## Problem requirements
Please return every record below exactly as it stands.
※ ※ ※
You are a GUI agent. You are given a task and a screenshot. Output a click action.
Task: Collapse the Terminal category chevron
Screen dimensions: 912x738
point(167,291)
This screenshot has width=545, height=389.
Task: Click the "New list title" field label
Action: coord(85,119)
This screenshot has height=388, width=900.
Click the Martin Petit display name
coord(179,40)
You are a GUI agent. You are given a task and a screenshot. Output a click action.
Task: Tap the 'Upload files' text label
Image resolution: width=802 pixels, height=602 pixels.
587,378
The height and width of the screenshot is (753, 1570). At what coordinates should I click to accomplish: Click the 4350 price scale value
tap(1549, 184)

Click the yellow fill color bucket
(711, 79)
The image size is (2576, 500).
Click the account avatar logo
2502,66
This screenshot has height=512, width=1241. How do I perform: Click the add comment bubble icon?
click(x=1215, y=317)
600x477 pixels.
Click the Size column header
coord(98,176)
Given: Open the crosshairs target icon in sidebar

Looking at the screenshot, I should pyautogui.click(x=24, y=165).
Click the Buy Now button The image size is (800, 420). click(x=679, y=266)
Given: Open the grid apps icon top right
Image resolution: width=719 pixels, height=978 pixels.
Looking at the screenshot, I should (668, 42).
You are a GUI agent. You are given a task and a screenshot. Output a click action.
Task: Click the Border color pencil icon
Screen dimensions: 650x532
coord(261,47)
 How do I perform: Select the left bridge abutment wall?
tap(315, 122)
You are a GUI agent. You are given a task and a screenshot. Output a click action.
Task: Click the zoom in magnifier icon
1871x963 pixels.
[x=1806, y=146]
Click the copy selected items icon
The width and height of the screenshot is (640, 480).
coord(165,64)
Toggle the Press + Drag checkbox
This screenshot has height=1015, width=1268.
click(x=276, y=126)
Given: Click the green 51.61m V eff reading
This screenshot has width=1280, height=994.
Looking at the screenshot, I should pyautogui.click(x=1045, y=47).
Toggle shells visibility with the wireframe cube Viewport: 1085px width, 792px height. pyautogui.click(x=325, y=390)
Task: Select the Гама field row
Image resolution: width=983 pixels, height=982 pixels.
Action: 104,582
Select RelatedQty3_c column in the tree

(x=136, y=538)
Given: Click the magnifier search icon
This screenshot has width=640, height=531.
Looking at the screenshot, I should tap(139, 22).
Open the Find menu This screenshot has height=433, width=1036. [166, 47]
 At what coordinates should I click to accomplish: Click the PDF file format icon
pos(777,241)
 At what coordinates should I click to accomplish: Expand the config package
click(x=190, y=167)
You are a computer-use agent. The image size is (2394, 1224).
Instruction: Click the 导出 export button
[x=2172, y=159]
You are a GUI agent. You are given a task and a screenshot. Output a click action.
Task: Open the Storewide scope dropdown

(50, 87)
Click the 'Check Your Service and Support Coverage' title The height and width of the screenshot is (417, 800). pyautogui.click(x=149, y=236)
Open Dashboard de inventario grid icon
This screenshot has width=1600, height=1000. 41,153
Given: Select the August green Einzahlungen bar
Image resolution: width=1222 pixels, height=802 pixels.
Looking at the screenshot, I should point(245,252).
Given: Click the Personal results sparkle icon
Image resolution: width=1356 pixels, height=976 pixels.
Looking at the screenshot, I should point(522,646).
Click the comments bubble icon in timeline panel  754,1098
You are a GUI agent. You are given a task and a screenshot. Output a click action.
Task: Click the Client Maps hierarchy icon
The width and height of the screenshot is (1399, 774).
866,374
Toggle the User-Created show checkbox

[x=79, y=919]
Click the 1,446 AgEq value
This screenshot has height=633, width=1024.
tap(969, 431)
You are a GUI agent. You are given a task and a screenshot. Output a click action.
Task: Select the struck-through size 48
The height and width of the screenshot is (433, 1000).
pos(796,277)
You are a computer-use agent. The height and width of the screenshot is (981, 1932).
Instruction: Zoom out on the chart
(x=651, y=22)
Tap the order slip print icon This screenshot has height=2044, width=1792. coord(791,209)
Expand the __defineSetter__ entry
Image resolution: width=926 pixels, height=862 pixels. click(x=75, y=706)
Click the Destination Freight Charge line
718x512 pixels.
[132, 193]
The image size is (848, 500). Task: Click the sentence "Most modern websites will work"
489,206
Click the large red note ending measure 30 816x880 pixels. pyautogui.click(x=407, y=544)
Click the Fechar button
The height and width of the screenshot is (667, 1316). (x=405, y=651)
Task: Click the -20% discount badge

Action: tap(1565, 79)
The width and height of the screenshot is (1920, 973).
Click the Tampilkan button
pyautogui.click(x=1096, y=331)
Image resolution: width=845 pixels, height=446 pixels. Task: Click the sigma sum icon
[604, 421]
※ ※ ※
## Your response
You are a GUI agent. You are given a task and a screenshot. Output a click action.
Task: Collapse the Terminal category chevron
Screen dimensions: 912x738
point(167,291)
This screenshot has width=545, height=389.
Task: Click the "New list title" field label
Action: coord(85,119)
This screenshot has height=388, width=900.
Click the Martin Petit display name
coord(179,40)
You are a GUI agent. You are given a task and a screenshot. Output a click action.
Task: Tap the 'Upload files' text label
Image resolution: width=802 pixels, height=602 pixels.
587,378
The height and width of the screenshot is (753, 1570). At what coordinates should I click to accomplish: Click the 4350 price scale value
tap(1549, 184)

Click the yellow fill color bucket
(711, 79)
The image size is (2576, 500).
Click the account avatar logo
2502,66
This screenshot has height=512, width=1241. How do I perform: Click the add comment bubble icon?
click(x=1215, y=317)
600x477 pixels.
Click the Size column header
coord(98,176)
Given: Open the crosshairs target icon in sidebar

Looking at the screenshot, I should pyautogui.click(x=24, y=165).
Click the Buy Now button The image size is (800, 420). click(x=679, y=266)
Given: Open the grid apps icon top right
Image resolution: width=719 pixels, height=978 pixels.
Looking at the screenshot, I should (668, 42).
You are a GUI agent. You are given a task and a screenshot. Output a click action.
Task: Click the Border color pencil icon
Screen dimensions: 650x532
coord(261,47)
 How do I perform: Select the left bridge abutment wall?
tap(315, 122)
You are a GUI agent. You are given a task and a screenshot. Output a click action.
Task: Click the zoom in magnifier icon
1871x963 pixels.
[x=1806, y=146]
Click the copy selected items icon
The width and height of the screenshot is (640, 480).
coord(165,64)
Toggle the Press + Drag checkbox
This screenshot has height=1015, width=1268.
click(x=276, y=126)
Given: Click the green 51.61m V eff reading
This screenshot has width=1280, height=994.
Looking at the screenshot, I should pyautogui.click(x=1045, y=47).
Toggle shells visibility with the wireframe cube Viewport: 1085px width, 792px height. pyautogui.click(x=325, y=390)
Task: Select the Гама field row
Image resolution: width=983 pixels, height=982 pixels.
Action: 104,582
Select RelatedQty3_c column in the tree

(x=136, y=538)
Given: Click the magnifier search icon
This screenshot has width=640, height=531.
Looking at the screenshot, I should tap(139, 22).
Open the Find menu This screenshot has height=433, width=1036. [166, 47]
 At what coordinates should I click to accomplish: Click the PDF file format icon
pos(777,241)
 At what coordinates should I click to accomplish: Expand the config package
click(x=190, y=167)
You are a computer-use agent. The image size is (2394, 1224).
Instruction: Click the 导出 export button
[x=2172, y=159]
You are a GUI agent. You are given a task and a screenshot. Output a click action.
Task: Open the Storewide scope dropdown

(50, 87)
Click the 'Check Your Service and Support Coverage' title The height and width of the screenshot is (417, 800). pyautogui.click(x=149, y=236)
Open Dashboard de inventario grid icon
This screenshot has width=1600, height=1000. 41,153
Given: Select the August green Einzahlungen bar
Image resolution: width=1222 pixels, height=802 pixels.
Looking at the screenshot, I should point(245,252).
Given: Click the Personal results sparkle icon
Image resolution: width=1356 pixels, height=976 pixels.
Looking at the screenshot, I should point(522,646).
Click the comments bubble icon in timeline panel  754,1098
You are a GUI agent. You are given a task and a screenshot. Output a click action.
Task: Click the Client Maps hierarchy icon
The width and height of the screenshot is (1399, 774).
866,374
Toggle the User-Created show checkbox

[x=79, y=919]
Click the 1,446 AgEq value
This screenshot has height=633, width=1024.
tap(969, 431)
You are a GUI agent. You are given a task and a screenshot. Output a click action.
Task: Select the struck-through size 48
The height and width of the screenshot is (433, 1000).
pos(796,277)
You are a computer-use agent. The height and width of the screenshot is (981, 1932).
Instruction: Zoom out on the chart
(x=651, y=22)
Tap the order slip print icon This screenshot has height=2044, width=1792. coord(791,209)
Expand the __defineSetter__ entry
Image resolution: width=926 pixels, height=862 pixels. click(x=75, y=706)
Click the Destination Freight Charge line
718x512 pixels.
[132, 193]
The image size is (848, 500). Task: Click the sentence "Most modern websites will work"
489,206
Click the large red note ending measure 30 816x880 pixels. pyautogui.click(x=407, y=544)
Click the Fechar button
The height and width of the screenshot is (667, 1316). (x=405, y=651)
Task: Click the -20% discount badge

Action: tap(1565, 79)
The width and height of the screenshot is (1920, 973).
Click the Tampilkan button
pyautogui.click(x=1096, y=331)
Image resolution: width=845 pixels, height=446 pixels. Task: Click the sigma sum icon
[604, 421]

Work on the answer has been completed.